OK, so the diluted varnish wipe on finishes give a better protection, why would anyone what an oil/varnish blend wipe on? ... Good question ... and the answer is, looks. On some woods a deeper richer look will be achieved by using products that have more oils in them. Oils tend to penetrate the wood deeper, therefore making the grain richer and more three dimensional. This is especially true for some of the highly figured woods. Often these pieces "come alive' when a oil based finishes are applied, but ... donâ't forget the protection of the wood is far less too.
There are a few things to know about wipe on finishes. First of all they will not rescue a poorly made project. By this I mean you still need to do the pre work on the wood. No finish in the world is going to be good if it's going on a project that has not been sanded and prepared properly. Depending on the wood you are using you should be finishing the entire project with something link a 320 - 400 grit. Yup ... I know ... there is still no substitute for sanding.

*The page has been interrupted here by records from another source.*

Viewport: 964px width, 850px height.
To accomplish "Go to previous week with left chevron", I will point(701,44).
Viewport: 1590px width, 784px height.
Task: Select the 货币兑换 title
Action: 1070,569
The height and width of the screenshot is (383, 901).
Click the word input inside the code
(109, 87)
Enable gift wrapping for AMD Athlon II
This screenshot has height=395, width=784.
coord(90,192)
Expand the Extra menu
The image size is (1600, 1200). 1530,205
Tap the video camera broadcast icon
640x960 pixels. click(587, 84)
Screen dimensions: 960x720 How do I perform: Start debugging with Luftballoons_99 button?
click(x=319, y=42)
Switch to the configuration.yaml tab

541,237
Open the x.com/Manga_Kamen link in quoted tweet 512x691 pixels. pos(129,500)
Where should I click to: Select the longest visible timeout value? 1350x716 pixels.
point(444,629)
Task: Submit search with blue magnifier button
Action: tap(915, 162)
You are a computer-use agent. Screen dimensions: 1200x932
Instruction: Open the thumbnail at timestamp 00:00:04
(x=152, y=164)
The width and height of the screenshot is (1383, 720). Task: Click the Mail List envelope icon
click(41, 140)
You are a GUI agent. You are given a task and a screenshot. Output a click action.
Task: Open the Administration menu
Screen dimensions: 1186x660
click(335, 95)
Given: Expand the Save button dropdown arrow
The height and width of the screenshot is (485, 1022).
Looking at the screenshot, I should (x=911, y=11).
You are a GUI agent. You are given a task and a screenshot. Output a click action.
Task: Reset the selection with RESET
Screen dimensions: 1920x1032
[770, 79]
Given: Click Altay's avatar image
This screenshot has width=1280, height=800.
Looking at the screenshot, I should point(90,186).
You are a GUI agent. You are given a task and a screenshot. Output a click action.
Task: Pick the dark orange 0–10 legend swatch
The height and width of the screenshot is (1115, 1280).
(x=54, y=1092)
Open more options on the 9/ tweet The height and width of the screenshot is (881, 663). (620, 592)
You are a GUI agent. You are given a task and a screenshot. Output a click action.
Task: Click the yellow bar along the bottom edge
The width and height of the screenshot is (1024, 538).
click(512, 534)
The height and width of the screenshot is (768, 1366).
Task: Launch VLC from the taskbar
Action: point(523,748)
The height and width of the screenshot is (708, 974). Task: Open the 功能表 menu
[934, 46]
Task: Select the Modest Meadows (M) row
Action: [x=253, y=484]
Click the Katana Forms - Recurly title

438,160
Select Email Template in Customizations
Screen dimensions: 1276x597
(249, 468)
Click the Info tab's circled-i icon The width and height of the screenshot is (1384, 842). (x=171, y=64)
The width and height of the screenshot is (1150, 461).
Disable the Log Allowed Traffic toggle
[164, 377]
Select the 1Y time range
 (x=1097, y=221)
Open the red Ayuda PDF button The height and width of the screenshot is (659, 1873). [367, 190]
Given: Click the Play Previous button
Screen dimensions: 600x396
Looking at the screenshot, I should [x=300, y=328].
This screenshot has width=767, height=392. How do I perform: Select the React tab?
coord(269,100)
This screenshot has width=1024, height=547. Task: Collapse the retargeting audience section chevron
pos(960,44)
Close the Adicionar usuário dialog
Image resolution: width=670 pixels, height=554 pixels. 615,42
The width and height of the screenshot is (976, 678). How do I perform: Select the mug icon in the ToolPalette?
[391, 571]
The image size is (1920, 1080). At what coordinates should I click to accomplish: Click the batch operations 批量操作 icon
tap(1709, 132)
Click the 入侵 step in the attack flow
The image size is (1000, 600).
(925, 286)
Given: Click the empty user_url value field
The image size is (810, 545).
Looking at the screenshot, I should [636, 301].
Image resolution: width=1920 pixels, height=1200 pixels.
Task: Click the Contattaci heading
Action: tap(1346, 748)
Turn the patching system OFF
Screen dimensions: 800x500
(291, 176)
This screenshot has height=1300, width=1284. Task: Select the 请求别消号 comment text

The second point is that after each coat the wood needs to be sanded "LIGHTLY" after each coat has dried and before the next application. Not performing this step will nullify all your hard work so do not pass over this step. The rest of the items are common sense ... use a nice clean, lint free rag, and above all DISPOSE OF YOUR RAGS SAFELY ... that is, in a metal, fireproof container, or soaked in water. It takes very little for internal combustion of varnish, solvents and oils to combust and cause a fire, so pay close attention to this ... I CANNOT emphasize this enough.
If you really want to have some fun and custom make your own wipe on finishes ... here's how. Purchase a can of oil-based varnish, and some paint thinner or mineral spirits. The formula is four parts varnish to one part thinner, or for a thinner product mix one part thinner to three parts varnish. Here's another tip, if you want it to dry quicker a few drops of "japan drier" per pint will accomplish this ... careful about doing this in hot dry weather when it's already drying quick, or if you are coating a large surface. Follow these few tips and you too can join the ranks of the professional finisher.